Crime in Massachusetts may possibly be going up, and if it is, the “swooning economy” could be an explanation, the Boston Globe reports today.
The evidence: “Police departments say they have noticed not only a startling increase in some statistics, but more unusual crimes coming across the scanner.” Alas, the story does not include any data from the Unusual Crime Index, but we can assume that a paragraph like this would have been impossible to write a few years ago:
In Ludlow, the same bank was robbed twice in 13 months, an aberration for a small town that had not had a bank robbery in two decades. In New Bedford, detectives are dealing with dozens of complaints from people who lost of thousands of dollars in scams that promised cash prizes. In Quincy, thieves stole three snowplow blades in one weekend last December, most likely, detectives say, because they needed to replace their own blade or wanted sell the piece to other drivers.

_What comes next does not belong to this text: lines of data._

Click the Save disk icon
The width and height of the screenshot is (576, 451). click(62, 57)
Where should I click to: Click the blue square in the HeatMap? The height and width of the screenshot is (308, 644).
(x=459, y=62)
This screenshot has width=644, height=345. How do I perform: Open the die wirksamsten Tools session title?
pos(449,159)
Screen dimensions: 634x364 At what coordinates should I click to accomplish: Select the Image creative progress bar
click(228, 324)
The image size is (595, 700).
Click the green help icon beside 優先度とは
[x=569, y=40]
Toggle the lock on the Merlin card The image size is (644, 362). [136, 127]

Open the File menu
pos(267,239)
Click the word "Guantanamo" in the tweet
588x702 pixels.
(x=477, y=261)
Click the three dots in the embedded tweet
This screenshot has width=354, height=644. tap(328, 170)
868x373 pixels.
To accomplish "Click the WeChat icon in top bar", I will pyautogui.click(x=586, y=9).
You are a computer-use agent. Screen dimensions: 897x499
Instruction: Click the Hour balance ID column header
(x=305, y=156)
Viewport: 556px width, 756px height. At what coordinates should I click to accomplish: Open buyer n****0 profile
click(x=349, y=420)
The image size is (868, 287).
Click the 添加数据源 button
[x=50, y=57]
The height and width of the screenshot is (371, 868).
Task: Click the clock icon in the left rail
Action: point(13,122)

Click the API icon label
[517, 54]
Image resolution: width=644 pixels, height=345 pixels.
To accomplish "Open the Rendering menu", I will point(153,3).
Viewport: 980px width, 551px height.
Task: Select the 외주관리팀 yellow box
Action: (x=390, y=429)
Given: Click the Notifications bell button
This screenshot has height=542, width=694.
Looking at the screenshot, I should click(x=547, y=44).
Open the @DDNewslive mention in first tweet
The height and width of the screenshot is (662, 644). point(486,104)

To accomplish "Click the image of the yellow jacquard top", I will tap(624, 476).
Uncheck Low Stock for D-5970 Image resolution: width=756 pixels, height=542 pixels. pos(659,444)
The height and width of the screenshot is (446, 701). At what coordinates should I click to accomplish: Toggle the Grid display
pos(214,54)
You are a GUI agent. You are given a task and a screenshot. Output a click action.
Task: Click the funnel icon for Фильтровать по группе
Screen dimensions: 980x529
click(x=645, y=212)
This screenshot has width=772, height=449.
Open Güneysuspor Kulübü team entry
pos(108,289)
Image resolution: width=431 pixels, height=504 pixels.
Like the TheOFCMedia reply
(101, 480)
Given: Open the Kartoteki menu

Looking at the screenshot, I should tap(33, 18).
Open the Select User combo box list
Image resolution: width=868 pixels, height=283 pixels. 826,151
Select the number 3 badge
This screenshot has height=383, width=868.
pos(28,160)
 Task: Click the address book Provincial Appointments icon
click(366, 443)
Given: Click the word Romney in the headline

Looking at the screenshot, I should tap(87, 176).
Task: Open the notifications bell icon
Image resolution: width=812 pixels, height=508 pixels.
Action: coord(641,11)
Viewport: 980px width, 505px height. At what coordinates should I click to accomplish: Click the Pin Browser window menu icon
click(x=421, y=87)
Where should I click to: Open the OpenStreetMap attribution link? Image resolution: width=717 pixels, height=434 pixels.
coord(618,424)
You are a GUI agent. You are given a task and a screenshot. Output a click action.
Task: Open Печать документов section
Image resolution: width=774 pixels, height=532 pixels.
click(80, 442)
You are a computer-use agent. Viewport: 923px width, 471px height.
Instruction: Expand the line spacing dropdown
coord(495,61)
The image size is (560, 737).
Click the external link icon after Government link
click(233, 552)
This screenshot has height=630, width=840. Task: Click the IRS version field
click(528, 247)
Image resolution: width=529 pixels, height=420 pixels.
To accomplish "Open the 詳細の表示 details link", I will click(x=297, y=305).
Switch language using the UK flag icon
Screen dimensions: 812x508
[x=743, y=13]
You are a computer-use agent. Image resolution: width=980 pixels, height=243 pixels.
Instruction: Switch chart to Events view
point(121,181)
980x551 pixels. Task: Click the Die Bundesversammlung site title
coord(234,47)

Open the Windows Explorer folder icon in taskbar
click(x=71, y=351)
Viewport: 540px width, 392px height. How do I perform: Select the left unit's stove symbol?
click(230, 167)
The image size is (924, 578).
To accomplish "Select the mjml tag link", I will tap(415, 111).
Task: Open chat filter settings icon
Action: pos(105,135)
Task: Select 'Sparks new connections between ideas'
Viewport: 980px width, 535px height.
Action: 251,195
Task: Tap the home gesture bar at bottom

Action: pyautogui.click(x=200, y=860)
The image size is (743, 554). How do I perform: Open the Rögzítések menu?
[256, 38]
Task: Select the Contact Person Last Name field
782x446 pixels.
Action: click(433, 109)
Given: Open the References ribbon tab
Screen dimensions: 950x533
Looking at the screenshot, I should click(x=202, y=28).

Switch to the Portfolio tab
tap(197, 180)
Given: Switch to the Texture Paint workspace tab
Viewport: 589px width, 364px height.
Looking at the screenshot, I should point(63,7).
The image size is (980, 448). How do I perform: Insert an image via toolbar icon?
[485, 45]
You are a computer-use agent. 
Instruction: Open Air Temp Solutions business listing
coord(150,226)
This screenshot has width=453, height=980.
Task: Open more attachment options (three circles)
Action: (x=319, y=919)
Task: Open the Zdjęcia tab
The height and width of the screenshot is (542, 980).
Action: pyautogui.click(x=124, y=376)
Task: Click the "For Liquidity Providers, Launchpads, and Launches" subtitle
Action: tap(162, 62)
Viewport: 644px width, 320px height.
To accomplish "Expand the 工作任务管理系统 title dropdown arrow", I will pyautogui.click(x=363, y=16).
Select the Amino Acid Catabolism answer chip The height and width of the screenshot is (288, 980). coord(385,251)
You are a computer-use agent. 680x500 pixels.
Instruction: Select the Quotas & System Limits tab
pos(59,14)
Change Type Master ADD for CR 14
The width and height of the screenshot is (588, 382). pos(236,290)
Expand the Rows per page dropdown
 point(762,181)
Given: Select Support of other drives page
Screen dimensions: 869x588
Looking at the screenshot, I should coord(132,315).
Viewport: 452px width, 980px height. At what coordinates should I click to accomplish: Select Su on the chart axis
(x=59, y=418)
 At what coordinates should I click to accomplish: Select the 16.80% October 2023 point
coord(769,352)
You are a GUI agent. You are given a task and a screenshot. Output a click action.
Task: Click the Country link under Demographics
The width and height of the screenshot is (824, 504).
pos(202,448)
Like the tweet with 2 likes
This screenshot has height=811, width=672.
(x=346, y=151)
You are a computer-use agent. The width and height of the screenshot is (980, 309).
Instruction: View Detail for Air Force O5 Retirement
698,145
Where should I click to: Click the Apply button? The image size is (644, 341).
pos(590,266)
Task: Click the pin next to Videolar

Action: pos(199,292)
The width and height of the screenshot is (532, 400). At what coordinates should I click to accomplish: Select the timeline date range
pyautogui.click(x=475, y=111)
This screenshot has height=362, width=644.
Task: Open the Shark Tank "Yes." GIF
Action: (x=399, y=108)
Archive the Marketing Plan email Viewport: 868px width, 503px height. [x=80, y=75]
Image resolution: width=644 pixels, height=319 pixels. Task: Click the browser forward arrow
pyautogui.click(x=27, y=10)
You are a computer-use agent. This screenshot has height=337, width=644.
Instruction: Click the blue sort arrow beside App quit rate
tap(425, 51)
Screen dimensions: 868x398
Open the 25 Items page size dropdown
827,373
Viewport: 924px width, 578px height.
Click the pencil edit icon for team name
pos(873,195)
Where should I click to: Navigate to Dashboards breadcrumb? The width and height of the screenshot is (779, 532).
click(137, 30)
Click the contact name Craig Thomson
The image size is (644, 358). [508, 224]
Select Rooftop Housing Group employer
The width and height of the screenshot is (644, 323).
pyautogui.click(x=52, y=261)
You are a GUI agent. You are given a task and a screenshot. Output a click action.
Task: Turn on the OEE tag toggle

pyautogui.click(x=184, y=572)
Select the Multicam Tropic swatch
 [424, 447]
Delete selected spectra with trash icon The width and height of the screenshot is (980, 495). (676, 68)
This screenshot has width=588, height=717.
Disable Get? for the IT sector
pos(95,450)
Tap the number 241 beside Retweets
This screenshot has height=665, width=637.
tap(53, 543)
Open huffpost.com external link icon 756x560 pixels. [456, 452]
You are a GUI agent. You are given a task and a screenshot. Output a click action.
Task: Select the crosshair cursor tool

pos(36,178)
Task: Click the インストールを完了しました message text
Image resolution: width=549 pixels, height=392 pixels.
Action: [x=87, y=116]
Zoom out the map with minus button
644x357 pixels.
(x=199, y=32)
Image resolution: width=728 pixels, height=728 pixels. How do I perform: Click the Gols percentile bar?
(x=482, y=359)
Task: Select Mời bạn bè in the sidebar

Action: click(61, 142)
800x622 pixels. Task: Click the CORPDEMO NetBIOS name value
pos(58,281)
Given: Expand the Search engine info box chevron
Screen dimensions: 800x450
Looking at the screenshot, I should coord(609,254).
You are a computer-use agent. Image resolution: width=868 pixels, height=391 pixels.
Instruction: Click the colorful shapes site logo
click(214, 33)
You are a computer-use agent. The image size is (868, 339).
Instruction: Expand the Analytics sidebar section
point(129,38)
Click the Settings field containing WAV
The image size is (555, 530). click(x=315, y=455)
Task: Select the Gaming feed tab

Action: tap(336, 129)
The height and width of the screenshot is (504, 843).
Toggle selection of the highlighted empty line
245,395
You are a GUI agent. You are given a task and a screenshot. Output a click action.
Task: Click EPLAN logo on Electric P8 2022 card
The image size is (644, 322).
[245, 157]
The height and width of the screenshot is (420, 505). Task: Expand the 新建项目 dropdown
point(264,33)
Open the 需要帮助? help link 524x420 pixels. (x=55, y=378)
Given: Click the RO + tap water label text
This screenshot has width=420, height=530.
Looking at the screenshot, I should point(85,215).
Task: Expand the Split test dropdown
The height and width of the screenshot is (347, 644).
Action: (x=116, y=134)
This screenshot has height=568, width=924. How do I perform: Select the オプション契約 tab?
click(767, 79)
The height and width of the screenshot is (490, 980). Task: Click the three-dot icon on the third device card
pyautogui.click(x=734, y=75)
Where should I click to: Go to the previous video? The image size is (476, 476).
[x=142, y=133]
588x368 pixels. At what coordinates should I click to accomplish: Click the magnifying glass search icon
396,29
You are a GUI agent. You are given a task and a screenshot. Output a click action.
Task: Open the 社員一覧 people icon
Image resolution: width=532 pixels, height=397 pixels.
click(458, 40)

There are about a dozen story ideas in today’s crime round-up (a surge in reported child abuse appears near the end of the piece, and poor Ludlow gets another mention as the alleged epicenter of an eBay scam), but the Globe probably doesn’t have the resources to cover them all, so instead they get bundled together as a trend piece. And it’s hard to refute logic like this:
“I’ve been a police officer for 25 years and I’ve never seen a snowplow stolen,” Quincy police Captain John Dougan said. “My best educated guess is the economy has something to do with it.”